Il est admis, même conseillé, qu’en fin de saison, la note d’état corporel descende à 2,75, voire 2,5, pour un cheval de course, d’endurance et de concours complet, c’est-à-dire que ses côtes se voient sans être saillantes. Et qu’elle monte à 3,5 pour un cheval de dressage, notamment en début de saison. « Il n’est pas établi d’intérêt pour les notes de 3 et 3,5 », indique la nutritionniste. « Elles sont tolérées, parce que les chevaux de dressage les supportent mieux car leurs efforts sont moins intenses que les autres », pense-t-elle.

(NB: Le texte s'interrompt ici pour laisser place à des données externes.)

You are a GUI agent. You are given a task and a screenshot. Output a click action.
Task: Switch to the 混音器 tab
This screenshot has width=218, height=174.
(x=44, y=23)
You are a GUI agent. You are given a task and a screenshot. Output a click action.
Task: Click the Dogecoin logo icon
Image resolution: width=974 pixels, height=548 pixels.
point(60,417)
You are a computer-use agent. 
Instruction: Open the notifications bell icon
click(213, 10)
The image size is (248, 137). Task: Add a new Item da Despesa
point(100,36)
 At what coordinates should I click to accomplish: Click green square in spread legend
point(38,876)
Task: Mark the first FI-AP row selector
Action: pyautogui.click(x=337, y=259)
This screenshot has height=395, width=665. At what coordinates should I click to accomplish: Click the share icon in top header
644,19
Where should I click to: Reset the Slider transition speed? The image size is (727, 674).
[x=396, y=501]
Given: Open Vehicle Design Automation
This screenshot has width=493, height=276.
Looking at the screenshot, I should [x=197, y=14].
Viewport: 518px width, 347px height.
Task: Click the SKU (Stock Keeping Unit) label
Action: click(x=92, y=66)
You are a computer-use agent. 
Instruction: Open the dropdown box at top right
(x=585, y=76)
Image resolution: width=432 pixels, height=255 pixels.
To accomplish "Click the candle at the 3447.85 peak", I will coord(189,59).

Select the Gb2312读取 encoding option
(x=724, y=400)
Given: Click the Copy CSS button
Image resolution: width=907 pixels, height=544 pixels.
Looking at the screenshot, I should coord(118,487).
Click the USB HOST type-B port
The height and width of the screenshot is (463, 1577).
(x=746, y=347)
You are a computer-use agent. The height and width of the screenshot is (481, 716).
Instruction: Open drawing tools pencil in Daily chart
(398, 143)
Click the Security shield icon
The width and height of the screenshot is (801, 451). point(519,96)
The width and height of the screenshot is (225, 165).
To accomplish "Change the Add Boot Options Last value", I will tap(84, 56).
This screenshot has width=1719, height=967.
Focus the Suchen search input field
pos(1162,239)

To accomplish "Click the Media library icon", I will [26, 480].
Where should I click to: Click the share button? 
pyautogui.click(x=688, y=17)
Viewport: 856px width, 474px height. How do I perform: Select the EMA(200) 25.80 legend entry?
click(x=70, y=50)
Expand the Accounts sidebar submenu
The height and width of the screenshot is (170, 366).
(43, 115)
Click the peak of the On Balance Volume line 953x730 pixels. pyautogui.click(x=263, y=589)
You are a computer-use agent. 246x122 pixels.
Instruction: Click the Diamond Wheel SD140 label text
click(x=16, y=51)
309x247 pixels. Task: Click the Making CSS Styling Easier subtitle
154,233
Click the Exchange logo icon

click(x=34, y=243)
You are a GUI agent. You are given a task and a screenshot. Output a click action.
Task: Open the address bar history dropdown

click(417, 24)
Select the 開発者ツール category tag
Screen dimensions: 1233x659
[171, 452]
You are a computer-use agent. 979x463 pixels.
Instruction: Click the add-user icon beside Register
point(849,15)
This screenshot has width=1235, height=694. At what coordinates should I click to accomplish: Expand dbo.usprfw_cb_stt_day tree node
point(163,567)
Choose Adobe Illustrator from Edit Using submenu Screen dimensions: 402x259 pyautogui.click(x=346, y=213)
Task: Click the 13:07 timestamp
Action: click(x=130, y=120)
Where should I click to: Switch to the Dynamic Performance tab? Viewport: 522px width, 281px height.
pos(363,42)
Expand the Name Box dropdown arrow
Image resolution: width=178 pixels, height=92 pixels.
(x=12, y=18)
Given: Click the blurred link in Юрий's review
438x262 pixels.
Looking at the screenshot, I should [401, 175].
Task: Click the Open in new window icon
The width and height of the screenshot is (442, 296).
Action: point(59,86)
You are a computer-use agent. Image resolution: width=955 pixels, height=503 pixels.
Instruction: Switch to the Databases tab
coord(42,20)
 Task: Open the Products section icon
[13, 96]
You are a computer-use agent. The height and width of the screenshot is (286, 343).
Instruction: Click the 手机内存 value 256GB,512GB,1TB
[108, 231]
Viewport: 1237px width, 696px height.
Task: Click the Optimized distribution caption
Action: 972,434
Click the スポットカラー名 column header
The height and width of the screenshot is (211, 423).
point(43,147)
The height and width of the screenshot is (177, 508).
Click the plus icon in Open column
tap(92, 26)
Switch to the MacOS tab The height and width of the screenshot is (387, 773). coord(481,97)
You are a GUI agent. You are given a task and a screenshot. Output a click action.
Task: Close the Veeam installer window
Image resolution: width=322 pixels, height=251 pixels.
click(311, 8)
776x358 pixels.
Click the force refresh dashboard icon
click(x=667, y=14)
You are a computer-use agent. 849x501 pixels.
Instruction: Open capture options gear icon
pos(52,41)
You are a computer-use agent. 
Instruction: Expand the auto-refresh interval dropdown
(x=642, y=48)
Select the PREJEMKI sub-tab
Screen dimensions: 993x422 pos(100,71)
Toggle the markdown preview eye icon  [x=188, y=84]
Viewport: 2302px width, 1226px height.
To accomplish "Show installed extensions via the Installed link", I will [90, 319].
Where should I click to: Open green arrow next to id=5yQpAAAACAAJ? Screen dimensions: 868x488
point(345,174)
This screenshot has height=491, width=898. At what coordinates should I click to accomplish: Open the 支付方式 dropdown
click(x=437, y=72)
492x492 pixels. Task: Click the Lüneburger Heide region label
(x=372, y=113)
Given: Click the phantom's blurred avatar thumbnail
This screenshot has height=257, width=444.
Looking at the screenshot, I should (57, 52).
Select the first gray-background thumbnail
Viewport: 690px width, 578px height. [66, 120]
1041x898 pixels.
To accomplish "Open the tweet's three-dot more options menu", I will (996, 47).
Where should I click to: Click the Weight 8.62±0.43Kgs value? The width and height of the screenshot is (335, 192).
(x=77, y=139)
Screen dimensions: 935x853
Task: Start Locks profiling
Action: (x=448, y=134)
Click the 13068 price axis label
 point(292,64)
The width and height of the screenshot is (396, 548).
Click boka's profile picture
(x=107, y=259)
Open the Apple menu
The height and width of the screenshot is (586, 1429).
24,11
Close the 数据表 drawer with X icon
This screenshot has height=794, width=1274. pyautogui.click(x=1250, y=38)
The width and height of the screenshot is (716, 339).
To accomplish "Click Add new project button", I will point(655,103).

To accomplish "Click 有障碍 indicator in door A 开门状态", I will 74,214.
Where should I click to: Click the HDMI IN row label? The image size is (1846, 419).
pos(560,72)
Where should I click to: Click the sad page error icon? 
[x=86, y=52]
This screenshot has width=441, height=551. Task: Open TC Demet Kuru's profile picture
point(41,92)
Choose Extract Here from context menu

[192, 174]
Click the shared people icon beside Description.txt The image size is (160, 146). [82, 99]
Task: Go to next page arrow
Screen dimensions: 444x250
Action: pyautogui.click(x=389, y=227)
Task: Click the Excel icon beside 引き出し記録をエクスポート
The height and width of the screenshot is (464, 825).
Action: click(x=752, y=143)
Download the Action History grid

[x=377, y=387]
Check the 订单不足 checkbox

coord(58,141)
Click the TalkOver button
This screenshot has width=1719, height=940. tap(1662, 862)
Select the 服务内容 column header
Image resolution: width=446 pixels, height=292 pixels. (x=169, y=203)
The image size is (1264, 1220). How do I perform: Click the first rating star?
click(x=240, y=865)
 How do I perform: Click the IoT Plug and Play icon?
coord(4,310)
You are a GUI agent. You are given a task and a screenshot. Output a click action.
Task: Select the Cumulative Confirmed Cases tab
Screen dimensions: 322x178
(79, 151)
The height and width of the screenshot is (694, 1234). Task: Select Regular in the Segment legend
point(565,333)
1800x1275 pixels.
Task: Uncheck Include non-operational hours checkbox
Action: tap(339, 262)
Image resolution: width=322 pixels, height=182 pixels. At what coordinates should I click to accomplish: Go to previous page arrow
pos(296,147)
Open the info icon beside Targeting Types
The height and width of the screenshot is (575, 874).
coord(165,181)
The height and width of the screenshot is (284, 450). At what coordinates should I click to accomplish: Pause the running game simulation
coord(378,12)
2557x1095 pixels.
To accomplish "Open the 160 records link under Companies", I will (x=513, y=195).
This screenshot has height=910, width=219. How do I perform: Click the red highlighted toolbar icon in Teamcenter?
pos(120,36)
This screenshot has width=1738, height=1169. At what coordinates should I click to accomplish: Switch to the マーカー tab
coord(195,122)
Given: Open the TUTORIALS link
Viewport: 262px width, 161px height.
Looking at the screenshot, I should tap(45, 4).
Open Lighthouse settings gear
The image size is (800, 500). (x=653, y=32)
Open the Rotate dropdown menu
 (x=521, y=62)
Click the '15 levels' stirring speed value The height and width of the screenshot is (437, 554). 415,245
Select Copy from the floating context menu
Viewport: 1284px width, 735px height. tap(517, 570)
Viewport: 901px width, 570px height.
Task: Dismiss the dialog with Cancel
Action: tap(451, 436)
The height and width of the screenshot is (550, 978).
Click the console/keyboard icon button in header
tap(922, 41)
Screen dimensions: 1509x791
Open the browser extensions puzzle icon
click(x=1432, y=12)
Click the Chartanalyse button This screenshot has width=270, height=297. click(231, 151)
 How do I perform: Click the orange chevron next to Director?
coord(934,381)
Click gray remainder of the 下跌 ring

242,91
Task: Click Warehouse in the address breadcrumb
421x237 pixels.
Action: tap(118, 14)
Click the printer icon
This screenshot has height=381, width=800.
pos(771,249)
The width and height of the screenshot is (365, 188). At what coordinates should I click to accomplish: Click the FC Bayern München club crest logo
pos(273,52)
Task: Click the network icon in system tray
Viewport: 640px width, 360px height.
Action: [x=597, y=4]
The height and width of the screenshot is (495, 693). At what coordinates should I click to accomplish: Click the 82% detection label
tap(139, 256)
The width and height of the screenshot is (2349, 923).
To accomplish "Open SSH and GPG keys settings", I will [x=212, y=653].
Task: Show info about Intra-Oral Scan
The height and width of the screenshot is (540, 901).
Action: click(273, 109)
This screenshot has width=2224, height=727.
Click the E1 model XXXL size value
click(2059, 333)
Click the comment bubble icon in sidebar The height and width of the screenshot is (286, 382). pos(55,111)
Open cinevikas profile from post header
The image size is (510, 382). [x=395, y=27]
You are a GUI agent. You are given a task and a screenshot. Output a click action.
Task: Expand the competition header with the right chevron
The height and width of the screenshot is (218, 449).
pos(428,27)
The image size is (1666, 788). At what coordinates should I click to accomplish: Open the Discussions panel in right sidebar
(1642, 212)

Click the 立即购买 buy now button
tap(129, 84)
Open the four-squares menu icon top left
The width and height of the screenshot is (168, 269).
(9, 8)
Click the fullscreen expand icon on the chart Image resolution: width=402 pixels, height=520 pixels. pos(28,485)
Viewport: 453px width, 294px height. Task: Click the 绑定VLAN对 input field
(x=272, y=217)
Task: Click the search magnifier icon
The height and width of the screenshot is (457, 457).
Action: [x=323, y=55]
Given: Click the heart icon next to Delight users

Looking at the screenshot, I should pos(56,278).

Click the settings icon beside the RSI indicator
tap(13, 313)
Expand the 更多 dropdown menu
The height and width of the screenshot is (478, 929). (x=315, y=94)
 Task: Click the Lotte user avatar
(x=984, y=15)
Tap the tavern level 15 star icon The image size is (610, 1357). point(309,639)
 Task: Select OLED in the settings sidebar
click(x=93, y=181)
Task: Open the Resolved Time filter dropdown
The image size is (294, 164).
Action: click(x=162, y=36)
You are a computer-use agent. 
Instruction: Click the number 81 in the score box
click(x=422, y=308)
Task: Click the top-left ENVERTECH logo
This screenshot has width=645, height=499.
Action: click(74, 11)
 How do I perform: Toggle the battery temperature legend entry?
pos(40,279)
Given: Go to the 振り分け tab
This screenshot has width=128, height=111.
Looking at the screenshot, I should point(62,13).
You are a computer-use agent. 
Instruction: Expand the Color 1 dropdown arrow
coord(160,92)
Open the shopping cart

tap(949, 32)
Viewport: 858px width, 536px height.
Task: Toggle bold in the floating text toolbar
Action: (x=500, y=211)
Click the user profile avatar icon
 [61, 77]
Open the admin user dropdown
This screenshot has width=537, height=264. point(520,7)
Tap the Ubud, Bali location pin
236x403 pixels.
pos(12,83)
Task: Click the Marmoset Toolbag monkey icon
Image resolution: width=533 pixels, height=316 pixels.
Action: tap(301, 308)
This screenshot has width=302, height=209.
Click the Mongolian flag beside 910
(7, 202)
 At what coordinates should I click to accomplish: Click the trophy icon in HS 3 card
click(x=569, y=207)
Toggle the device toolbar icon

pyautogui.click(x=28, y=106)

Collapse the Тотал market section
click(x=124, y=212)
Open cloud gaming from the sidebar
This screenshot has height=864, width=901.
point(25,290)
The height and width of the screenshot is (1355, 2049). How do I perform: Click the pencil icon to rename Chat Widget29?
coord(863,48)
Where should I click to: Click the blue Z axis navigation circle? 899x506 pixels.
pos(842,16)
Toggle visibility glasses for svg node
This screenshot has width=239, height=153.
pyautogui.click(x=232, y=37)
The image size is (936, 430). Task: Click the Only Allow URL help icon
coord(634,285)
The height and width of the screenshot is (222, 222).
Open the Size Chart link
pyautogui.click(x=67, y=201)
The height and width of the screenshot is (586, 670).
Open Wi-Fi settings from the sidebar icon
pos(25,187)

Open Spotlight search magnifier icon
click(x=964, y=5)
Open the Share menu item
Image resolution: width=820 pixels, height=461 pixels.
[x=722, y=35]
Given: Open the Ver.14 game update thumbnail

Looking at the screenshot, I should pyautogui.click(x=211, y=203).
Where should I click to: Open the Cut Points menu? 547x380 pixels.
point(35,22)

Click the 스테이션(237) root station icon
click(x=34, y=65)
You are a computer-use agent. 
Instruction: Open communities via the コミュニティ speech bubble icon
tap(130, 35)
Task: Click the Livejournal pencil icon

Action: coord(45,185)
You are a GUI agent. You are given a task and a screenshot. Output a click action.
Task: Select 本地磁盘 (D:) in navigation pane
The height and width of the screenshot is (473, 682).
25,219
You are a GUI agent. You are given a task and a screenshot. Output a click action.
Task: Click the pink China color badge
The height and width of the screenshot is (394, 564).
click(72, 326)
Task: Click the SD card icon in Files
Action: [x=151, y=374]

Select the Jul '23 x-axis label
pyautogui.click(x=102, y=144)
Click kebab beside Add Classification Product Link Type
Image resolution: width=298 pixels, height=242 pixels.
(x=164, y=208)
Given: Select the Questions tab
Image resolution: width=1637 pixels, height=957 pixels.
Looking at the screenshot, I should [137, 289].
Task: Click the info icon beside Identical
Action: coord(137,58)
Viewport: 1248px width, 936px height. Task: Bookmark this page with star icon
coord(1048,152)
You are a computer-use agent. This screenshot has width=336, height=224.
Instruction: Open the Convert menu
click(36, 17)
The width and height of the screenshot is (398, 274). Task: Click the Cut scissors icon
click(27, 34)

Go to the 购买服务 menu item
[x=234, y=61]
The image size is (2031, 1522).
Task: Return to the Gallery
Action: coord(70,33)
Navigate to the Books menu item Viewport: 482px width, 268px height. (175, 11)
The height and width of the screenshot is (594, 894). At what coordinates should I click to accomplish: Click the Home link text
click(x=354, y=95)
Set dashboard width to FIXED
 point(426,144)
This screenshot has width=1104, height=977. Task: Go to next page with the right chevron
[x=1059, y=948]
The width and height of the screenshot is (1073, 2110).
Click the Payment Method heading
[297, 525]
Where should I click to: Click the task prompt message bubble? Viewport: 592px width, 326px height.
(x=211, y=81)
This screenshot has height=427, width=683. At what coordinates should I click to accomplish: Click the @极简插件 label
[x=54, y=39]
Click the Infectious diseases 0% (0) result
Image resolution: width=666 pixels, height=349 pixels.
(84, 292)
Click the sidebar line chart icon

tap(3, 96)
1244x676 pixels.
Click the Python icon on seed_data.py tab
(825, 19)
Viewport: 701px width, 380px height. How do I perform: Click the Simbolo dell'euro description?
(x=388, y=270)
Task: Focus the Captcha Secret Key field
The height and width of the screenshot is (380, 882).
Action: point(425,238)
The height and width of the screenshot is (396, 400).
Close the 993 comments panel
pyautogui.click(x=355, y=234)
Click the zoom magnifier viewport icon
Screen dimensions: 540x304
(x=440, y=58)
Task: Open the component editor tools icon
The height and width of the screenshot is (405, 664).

A la note de 5, le cheval est obèse. Aucune de ses côtes ne se voit. La main de l’observateur se noie dans le gras. Les fesses de l’animal sont lices. Plus précisément, la croupe est ronde.

A la note de 0, le cheval est squelettique. Toutes ses côtes se voient. Le poing de l’observateur s’enfonce dans le creux de ses hanches et de ses dernières côtes. La raie de misère se voit. Il s’agit de cette ligne qui va de l’attache de la queue au bas des jarrets.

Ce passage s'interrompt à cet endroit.